>> Start DOCUMENT SECTION

Converse v. Burrows

Decision Date01 January 1858
Citation2 Minn. 229
PartiesISRAEL S. CONVERSE vs. BURROWS & PRETTYMAN.
CourtMinnesota Supreme Court

1. The complaint alleges distinctly the contract of the defendants to furnish the plaintiff with 190 barrels of pork, of certain quality and description, packed and cured in a certain manner, and in barrels of a certain description; the delivery of the pork under the contract, and that it did not answer the requirements of the contract, but was essentially damaged and defective. Did the complaint contain no further allegation, the rule of damages contended for by defendants' counsel, i. e. the difference between the value of the article contracted for, and that of the article delivered, at the place of delivery, would doubtless be the true one. But it is further alleged in the complaint, that the pork was purchased by the plaintiff for supplies to Fort Ridgley in Minnesota, and that the defendants well knew of this fact at the time the contract was made. This changes the rule of the damages, and renders the defendants liable to the plaintiff for the difference in value at Fort Ridgley, between the article contracted for, and the article delivered. Bridge v. Waine, 1 Stark. 504; Cary v. Gruman, 4 Hill, 625; Hargous v. Ablon, 5 Hill, 472; Sedg. on Dam. 294; Brown v. Edgington, 2 Man. & G. 279; Bluett v. Osborne, 1 Stark. 384; 2 Par. on Con. 456, 486, 487; Bracket v. M'Nair, 14 Johns. 169; Ch. on Con. 869; 1 Par. on Con. 470, 474.

>> End DOCUMENT SECTION

● **PROBLEM SET**
- A) Summarize the Converse v. Burrows text in two sentences.
- B) Rewrite the paragraph of the Converse v. Burrows text beginning "1. The complaint alleges distinctly" as a brief bulleted list of its main points, leaving out the citations.
- C) List every case, by its party names, that the Converse v. Burrows text cites in support of its rule of damages.

>> Start ENTRIES SHOWN

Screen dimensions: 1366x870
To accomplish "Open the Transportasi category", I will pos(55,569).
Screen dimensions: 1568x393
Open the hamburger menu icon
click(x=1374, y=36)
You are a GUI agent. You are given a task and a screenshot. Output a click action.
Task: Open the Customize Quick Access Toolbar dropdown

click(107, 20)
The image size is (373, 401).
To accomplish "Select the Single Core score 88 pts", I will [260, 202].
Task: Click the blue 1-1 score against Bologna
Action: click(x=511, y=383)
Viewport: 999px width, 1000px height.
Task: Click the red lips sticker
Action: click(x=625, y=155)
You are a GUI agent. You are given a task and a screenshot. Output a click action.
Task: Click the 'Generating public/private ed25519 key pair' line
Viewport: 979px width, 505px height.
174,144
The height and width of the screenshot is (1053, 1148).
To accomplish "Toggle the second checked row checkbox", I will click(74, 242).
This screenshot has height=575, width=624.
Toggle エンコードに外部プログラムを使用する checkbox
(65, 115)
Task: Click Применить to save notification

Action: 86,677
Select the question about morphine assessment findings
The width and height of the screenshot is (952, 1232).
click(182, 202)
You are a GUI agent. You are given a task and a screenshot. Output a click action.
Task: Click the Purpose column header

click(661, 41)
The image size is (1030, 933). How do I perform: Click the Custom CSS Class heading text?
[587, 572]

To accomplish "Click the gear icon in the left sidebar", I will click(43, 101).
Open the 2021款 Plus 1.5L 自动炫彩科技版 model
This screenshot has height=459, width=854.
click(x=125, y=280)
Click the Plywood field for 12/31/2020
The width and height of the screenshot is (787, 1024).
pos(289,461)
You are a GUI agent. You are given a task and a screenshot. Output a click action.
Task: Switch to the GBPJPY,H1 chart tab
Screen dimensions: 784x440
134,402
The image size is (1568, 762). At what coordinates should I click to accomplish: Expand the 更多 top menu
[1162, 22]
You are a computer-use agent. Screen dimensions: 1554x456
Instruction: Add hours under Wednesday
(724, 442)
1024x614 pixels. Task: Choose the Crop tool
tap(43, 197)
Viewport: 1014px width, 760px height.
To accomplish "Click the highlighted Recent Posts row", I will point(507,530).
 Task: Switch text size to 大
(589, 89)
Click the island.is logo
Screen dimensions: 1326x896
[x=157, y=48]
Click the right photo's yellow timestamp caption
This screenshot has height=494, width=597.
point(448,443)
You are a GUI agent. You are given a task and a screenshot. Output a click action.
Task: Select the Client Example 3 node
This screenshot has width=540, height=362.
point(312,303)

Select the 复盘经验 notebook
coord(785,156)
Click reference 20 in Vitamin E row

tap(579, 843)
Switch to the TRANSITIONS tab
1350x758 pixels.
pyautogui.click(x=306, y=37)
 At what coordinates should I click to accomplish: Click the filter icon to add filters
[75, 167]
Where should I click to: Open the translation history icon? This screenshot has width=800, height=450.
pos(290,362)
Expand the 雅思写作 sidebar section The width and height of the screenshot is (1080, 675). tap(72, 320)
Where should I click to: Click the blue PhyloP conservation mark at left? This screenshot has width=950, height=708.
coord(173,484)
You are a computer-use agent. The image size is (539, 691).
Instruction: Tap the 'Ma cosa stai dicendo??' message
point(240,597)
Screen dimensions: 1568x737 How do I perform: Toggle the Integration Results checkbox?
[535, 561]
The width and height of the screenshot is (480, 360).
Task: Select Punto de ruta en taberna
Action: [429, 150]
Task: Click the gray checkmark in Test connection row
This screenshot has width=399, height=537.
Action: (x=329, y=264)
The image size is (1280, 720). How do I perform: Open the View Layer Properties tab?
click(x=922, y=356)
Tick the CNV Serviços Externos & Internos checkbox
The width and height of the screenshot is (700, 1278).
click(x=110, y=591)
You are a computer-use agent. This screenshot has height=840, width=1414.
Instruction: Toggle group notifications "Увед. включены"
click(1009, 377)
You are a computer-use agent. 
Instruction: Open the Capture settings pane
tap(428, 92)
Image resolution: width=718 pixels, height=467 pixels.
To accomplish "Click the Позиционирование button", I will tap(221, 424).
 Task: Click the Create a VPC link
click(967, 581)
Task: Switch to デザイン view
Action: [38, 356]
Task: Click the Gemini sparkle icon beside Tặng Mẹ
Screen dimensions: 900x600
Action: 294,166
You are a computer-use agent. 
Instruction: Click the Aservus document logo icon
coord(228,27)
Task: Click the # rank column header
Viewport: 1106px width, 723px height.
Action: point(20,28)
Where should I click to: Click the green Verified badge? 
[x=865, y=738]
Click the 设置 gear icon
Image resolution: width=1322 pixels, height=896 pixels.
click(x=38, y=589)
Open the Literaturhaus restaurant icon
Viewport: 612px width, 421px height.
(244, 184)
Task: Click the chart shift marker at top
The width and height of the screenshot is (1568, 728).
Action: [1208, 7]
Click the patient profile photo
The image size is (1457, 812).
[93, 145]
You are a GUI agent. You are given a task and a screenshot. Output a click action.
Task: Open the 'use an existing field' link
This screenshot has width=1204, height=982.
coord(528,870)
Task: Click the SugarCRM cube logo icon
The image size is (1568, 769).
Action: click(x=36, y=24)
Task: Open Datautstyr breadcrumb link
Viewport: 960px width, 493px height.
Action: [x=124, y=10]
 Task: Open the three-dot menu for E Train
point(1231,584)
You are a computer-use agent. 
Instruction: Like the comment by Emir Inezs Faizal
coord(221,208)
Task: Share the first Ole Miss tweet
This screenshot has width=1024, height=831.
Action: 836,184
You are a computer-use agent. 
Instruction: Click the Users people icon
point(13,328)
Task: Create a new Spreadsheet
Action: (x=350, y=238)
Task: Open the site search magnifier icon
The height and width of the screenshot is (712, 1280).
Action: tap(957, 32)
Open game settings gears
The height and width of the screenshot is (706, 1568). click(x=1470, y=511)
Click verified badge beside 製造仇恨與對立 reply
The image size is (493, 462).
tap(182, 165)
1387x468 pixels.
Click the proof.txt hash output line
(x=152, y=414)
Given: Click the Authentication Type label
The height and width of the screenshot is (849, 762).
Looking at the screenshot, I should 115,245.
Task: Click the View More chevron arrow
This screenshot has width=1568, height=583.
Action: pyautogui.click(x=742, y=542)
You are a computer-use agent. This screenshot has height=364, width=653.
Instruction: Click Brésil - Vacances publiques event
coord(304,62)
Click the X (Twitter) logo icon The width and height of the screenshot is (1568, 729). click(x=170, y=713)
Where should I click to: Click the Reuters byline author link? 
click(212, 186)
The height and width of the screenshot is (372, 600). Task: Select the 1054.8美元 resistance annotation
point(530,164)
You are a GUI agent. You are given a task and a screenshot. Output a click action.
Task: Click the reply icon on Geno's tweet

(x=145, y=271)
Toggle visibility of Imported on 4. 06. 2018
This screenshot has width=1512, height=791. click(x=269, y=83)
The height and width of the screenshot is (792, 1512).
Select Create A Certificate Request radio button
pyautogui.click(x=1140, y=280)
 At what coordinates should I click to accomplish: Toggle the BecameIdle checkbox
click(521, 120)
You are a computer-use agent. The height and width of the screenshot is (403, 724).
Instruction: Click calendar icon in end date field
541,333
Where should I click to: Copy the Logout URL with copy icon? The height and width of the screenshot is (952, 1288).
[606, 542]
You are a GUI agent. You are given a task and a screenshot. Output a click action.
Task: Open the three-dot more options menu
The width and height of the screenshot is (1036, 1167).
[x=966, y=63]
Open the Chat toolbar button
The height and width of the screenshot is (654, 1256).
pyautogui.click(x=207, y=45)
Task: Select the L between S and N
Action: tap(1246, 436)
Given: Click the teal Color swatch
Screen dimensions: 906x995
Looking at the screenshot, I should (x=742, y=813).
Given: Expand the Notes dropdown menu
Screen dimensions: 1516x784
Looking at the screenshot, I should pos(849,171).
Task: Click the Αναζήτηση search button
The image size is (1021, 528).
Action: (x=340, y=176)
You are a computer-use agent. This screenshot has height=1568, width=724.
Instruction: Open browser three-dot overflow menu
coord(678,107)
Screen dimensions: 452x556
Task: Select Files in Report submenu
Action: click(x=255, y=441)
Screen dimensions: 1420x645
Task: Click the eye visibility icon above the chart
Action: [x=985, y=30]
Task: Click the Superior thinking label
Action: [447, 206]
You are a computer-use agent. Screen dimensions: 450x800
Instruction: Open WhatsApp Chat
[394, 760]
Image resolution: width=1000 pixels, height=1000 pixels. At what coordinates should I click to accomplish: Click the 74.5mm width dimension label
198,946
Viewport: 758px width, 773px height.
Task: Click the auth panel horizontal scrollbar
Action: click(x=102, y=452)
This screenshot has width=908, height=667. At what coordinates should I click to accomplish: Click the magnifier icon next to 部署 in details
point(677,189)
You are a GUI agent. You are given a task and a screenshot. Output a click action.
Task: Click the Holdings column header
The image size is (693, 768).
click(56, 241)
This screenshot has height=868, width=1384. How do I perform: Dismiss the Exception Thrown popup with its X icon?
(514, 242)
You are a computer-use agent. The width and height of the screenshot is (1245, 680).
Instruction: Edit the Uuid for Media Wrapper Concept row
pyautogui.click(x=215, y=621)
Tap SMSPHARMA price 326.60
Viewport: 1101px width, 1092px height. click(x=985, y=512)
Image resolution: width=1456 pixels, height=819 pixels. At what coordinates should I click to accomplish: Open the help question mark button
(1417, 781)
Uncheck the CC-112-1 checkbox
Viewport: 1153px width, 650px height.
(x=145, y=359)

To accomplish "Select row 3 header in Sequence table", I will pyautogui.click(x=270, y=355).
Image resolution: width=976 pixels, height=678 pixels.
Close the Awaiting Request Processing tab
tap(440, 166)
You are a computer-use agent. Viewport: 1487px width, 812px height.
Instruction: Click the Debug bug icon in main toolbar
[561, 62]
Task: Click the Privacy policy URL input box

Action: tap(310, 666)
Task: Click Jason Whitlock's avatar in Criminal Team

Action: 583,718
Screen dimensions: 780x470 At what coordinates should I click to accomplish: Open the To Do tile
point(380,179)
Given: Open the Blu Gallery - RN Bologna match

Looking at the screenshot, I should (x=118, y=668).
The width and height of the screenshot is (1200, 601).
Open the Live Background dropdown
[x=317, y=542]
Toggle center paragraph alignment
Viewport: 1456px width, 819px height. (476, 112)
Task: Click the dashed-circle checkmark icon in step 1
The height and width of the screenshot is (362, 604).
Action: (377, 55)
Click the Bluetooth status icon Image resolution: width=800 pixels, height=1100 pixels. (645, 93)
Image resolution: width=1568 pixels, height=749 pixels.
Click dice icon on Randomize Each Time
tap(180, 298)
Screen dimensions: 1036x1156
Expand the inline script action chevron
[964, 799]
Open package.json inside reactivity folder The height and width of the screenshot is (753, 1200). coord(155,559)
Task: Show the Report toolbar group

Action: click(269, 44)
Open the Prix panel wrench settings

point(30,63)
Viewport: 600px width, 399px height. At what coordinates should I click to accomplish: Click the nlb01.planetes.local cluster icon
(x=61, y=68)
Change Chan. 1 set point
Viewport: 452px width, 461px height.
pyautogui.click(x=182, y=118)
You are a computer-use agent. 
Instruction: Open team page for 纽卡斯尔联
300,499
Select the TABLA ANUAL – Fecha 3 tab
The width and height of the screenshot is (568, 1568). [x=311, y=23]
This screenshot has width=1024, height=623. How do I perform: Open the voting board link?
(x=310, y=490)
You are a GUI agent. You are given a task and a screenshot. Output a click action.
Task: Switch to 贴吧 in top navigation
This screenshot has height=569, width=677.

>> End ENTRIES SHOWN

● **ANSWER LIST**
- A) The complaint alleges that the defendants contracted to furnish the plaintiff with 190 barrels of pork of a specified quality, packing, and barrel type, but delivered pork that was damaged and defective. Because the complaint also alleges that the pork was bought for supplies to Fort Ridgley in Minnesota and that the defendants knew this when contracting, damages are measured by the difference in value at Fort Ridgley rather than at the place of delivery.

- B)
- The complaint alleges a contract by the defendants to furnish the plaintiff with 190 barrels of pork of a certain quality, cured and packed in a certain way, in barrels of a certain description.
- The pork was delivered but did not meet the contract and was essentially damaged and defective.
- Without further allegations, the defendants' proposed rule would apply: the difference in value between the article contracted for and the article delivered, at the place of delivery.
- The complaint also alleges that the plaintiff bought the pork for supplies to Fort Ridgley in Minnesota and that the defendants knew this when the contract was made.
- This makes the defendants liable for the difference in value at Fort Ridgley between the article contracted for and the article delivered.

- C)
- Bridge v. Waine
- Cary v. Gruman
- Hargous v. Ablon
- Brown v. Edgington
- Bluett v. Osborne
- Bracket v. M'Nair